**DESCRIPTION OF THE TASK**
The records below are to be retyped in full. Keep every word.

**SOURCE DATA**
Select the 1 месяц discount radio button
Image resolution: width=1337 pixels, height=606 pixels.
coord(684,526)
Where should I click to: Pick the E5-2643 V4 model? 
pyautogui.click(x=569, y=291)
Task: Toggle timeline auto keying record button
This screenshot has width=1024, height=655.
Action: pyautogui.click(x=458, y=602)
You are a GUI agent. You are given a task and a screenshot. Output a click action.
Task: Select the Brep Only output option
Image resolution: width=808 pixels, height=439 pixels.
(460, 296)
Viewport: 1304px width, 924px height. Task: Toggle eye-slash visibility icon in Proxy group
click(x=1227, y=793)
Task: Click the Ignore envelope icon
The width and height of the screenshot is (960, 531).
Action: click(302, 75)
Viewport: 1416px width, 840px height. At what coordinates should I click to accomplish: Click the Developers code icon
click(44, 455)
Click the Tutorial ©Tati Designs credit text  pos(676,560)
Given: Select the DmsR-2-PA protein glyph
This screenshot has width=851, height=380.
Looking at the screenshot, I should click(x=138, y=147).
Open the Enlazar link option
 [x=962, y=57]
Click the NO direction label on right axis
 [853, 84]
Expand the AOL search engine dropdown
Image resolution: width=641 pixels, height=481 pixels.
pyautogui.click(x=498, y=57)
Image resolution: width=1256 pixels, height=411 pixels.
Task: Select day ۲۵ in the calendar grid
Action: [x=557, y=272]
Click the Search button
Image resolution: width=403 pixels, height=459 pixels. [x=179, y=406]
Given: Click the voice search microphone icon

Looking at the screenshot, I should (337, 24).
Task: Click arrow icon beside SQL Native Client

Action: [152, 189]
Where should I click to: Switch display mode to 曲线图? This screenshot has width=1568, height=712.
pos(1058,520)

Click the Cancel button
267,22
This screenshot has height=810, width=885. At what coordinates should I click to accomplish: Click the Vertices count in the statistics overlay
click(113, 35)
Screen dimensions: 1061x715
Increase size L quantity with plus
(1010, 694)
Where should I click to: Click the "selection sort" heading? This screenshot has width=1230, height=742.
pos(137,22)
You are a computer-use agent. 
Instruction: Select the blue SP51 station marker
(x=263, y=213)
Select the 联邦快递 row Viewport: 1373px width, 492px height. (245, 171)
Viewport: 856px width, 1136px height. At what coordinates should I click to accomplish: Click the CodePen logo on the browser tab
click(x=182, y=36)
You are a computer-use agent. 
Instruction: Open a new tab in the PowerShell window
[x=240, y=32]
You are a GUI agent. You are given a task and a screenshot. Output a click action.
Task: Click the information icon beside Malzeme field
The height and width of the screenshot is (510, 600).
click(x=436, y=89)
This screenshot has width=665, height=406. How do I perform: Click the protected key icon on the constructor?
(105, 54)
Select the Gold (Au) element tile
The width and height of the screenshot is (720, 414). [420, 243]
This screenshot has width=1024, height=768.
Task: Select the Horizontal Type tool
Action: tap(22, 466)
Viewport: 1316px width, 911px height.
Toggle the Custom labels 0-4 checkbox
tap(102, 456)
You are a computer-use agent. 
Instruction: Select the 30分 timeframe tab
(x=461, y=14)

**RESULT BELOW**
Select the 1 месяц discount radio button
Image resolution: width=1337 pixels, height=606 pixels.
coord(684,526)
Where should I click to: Pick the E5-2643 V4 model? 
pyautogui.click(x=569, y=291)
Task: Toggle timeline auto keying record button
This screenshot has width=1024, height=655.
Action: pyautogui.click(x=458, y=602)
You are a GUI agent. You are given a task and a screenshot. Output a click action.
Task: Select the Brep Only output option
Image resolution: width=808 pixels, height=439 pixels.
(460, 296)
Viewport: 1304px width, 924px height. Task: Toggle eye-slash visibility icon in Proxy group
click(x=1227, y=793)
Task: Click the Ignore envelope icon
The width and height of the screenshot is (960, 531).
Action: click(302, 75)
Viewport: 1416px width, 840px height. At what coordinates should I click to accomplish: Click the Developers code icon
click(44, 455)
Click the Tutorial ©Tati Designs credit text  pos(676,560)
Given: Select the DmsR-2-PA protein glyph
This screenshot has width=851, height=380.
Looking at the screenshot, I should click(x=138, y=147).
Open the Enlazar link option
 [x=962, y=57]
Click the NO direction label on right axis
 [853, 84]
Expand the AOL search engine dropdown
Image resolution: width=641 pixels, height=481 pixels.
pyautogui.click(x=498, y=57)
Image resolution: width=1256 pixels, height=411 pixels.
Task: Select day ۲۵ in the calendar grid
Action: [x=557, y=272]
Click the Search button
Image resolution: width=403 pixels, height=459 pixels. [x=179, y=406]
Given: Click the voice search microphone icon

Looking at the screenshot, I should (337, 24).
Task: Click arrow icon beside SQL Native Client

Action: [152, 189]
Where should I click to: Switch display mode to 曲线图? This screenshot has width=1568, height=712.
pos(1058,520)

Click the Cancel button
267,22
This screenshot has height=810, width=885. At what coordinates should I click to accomplish: Click the Vertices count in the statistics overlay
click(113, 35)
Screen dimensions: 1061x715
Increase size L quantity with plus
(1010, 694)
Where should I click to: Click the "selection sort" heading? This screenshot has width=1230, height=742.
pos(137,22)
You are a computer-use agent. 
Instruction: Select the blue SP51 station marker
(x=263, y=213)
Select the 联邦快递 row Viewport: 1373px width, 492px height. (245, 171)
Viewport: 856px width, 1136px height. At what coordinates should I click to accomplish: Click the CodePen logo on the browser tab
click(x=182, y=36)
You are a computer-use agent. 
Instruction: Open a new tab in the PowerShell window
[x=240, y=32]
You are a GUI agent. You are given a task and a screenshot. Output a click action.
Task: Click the information icon beside Malzeme field
The height and width of the screenshot is (510, 600).
click(x=436, y=89)
This screenshot has width=665, height=406. How do I perform: Click the protected key icon on the constructor?
(105, 54)
Select the Gold (Au) element tile
The width and height of the screenshot is (720, 414). [420, 243]
This screenshot has width=1024, height=768.
Task: Select the Horizontal Type tool
Action: tap(22, 466)
Viewport: 1316px width, 911px height.
Toggle the Custom labels 0-4 checkbox
tap(102, 456)
You are a computer-use agent. 
Instruction: Select the 30分 timeframe tab
(x=461, y=14)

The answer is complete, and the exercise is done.